To its credit the original 1997 RCOG report, while erroneous in setting 26 weeks as the age of fetal pain detection (with the recommendation to use 24 weeks, to be on the safe side) at least raised worrisome questions about the subject, and expressed a sense that doctors should err on the side of caution.

The new report, on the other hand, seems determined to err on the side of callousness. “Currently there is no immediately obvious way of resolving these arguments empirically,” the authors candidly admit, but in discussions of the need for specific anaesthesia for potential fetal suffering, they wave these concerns away.
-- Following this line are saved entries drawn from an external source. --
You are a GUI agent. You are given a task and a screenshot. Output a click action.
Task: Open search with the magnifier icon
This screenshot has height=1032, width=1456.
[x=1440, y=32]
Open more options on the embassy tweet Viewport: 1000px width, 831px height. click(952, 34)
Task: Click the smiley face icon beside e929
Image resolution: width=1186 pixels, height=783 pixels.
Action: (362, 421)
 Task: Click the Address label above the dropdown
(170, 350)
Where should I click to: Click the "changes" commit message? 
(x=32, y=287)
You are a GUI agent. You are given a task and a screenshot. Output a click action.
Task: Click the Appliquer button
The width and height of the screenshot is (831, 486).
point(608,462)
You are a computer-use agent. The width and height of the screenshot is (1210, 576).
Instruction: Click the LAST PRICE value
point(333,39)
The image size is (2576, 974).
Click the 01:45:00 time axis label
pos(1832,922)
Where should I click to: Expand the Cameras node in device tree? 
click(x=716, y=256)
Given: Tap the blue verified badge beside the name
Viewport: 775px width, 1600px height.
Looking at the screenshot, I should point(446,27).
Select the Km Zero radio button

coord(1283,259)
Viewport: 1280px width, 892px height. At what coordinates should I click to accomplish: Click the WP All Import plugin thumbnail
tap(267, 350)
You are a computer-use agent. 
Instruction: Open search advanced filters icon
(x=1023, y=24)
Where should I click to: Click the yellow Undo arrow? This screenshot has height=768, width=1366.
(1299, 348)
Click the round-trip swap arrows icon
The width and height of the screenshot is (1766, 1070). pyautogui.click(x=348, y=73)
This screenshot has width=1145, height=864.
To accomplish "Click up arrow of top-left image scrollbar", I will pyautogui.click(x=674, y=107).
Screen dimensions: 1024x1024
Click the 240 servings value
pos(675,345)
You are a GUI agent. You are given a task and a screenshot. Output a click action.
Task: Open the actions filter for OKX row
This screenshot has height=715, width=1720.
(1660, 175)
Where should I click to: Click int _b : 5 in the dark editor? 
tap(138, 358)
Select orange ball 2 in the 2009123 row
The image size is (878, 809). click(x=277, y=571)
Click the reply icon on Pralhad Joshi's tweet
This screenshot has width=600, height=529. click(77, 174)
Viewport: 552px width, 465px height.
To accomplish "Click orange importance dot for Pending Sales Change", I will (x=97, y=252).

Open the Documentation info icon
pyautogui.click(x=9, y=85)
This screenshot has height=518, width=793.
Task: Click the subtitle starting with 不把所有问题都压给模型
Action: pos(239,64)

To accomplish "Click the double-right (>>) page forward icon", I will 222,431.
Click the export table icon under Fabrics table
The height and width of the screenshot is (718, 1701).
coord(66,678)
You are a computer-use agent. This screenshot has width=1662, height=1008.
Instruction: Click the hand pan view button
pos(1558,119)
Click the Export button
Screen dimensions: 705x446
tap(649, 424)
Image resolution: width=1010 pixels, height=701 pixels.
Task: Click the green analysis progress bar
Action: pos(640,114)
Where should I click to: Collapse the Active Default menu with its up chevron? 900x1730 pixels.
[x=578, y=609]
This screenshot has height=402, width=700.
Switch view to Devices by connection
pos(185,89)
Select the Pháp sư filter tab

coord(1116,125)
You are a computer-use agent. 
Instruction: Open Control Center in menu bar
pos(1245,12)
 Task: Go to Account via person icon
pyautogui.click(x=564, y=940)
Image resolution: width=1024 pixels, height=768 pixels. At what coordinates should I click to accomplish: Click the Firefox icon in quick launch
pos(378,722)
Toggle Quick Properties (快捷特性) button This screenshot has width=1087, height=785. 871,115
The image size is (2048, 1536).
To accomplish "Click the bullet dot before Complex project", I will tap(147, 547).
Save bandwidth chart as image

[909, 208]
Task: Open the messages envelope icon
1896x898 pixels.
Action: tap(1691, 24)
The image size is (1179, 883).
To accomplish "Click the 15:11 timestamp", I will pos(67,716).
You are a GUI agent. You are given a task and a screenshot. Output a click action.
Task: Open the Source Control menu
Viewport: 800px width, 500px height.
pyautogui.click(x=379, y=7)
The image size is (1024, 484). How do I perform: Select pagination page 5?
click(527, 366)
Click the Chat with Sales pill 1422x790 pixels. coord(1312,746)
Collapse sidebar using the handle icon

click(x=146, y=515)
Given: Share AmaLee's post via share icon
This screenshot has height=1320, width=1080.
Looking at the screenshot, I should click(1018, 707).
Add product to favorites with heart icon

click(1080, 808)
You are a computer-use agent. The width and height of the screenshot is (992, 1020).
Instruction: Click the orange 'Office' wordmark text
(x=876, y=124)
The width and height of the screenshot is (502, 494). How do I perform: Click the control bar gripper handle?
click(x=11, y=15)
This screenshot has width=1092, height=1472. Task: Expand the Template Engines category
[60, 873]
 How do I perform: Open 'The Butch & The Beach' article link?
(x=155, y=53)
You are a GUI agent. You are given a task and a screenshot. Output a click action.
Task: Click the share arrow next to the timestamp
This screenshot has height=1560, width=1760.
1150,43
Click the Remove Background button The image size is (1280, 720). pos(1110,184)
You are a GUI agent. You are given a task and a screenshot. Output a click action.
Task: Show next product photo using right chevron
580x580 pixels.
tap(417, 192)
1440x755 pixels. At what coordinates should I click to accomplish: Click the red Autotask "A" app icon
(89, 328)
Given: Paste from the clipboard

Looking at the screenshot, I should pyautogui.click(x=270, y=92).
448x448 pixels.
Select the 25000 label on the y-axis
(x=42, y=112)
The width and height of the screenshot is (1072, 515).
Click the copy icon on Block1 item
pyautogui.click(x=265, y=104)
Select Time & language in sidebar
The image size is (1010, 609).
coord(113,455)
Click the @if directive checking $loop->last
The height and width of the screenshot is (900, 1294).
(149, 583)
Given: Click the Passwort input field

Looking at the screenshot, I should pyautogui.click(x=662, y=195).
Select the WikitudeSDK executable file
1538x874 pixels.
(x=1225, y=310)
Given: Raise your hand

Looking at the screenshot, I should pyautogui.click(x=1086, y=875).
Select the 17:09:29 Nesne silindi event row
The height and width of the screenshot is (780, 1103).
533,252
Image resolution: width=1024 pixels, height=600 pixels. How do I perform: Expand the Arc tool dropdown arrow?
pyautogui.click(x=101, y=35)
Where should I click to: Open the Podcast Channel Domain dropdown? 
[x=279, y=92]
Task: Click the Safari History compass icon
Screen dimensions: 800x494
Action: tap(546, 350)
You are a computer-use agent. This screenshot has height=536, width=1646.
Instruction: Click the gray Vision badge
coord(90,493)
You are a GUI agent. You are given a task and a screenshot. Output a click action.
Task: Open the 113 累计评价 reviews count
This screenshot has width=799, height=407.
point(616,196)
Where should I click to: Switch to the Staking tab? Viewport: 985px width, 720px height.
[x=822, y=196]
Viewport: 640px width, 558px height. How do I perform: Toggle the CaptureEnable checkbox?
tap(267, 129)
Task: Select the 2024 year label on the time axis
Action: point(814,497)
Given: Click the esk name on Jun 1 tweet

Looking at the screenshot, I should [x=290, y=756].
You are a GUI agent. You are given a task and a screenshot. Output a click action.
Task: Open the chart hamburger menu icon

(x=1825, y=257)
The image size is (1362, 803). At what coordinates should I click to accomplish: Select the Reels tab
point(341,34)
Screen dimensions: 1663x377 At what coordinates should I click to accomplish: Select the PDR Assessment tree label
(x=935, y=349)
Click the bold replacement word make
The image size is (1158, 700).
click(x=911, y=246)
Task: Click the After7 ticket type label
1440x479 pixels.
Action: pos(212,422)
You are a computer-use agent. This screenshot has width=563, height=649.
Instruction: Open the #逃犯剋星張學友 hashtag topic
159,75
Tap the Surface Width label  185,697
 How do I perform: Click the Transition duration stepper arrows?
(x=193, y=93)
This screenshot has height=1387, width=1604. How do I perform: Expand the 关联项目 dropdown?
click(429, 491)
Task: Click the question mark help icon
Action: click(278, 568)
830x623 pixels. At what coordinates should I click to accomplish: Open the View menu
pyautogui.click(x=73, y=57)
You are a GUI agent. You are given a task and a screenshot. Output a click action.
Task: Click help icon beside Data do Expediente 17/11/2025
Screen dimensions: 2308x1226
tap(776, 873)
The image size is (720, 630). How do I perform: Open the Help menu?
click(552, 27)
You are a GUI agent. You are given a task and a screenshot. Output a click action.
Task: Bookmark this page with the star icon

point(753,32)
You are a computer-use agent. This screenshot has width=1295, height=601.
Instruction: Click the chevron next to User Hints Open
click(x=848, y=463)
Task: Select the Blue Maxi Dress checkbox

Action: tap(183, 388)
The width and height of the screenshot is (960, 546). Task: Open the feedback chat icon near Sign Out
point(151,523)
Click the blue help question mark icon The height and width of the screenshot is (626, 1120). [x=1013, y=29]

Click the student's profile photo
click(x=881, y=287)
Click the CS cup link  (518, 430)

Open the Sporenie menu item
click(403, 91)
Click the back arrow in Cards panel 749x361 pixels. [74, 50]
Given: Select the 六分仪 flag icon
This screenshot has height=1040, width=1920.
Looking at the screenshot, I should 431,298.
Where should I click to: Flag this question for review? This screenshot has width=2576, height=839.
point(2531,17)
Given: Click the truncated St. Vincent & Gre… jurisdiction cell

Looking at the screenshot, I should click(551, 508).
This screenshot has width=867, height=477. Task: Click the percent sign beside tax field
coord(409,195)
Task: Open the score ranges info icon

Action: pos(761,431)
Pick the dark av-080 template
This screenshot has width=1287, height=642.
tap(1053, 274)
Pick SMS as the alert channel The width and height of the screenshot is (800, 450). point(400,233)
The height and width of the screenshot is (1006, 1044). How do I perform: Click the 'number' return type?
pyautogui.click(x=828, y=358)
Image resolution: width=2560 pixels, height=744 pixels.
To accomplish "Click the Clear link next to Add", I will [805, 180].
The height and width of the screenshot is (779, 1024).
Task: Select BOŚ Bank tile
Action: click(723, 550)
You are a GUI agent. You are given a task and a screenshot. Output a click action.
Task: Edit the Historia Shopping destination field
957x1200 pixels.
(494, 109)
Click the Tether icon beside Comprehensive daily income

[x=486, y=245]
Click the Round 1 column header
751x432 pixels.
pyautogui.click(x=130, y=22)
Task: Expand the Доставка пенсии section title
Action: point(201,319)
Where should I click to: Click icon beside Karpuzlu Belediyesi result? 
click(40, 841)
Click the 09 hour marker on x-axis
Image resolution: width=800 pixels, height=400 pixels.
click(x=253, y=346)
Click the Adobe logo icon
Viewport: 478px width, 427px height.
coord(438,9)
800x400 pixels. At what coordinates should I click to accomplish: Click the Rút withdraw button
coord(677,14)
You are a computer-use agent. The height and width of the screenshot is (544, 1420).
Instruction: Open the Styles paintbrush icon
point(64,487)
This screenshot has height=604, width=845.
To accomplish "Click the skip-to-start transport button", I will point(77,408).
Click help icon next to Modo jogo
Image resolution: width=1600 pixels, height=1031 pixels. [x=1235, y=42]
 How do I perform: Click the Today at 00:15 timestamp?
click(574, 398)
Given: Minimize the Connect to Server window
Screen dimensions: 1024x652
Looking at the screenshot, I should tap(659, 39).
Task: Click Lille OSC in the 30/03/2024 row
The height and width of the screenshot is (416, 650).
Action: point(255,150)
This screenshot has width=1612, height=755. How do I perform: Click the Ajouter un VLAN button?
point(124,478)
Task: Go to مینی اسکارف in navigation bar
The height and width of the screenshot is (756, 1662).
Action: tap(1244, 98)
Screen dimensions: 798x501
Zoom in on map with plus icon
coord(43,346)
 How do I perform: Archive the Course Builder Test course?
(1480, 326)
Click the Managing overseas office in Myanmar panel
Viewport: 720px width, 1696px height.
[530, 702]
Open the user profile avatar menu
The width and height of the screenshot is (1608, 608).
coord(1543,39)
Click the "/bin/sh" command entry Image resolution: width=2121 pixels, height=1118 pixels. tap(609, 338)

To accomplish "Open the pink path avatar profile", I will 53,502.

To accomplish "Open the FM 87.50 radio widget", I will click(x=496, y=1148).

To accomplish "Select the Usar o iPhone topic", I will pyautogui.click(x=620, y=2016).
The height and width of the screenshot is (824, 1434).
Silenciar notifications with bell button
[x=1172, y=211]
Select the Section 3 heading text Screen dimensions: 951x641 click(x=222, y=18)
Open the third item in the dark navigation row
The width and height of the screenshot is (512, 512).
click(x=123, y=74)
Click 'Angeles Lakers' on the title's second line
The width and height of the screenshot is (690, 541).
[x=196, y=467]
The entire exercise suggests that abortionists on both sides of the Atlantic are thrashing around in trying to deal with the emerging evidence of fetal pain, which has resulted in a political report designed to seal off concern about fetal pain in abortion. The RCOG report is not a new contribution to science as much as a form of political cover for the horrific practice of late abortion, and perhaps a shaky attempt to reassure those who have to perform it. The giveaway comes on the last page of the report, with these sad words: “Consideration needs to be given to the education and support of clinical staff working in this difficult area.”

Paul Ranalli, M.D., FRCPC, is a neurologist at the University of Toronto.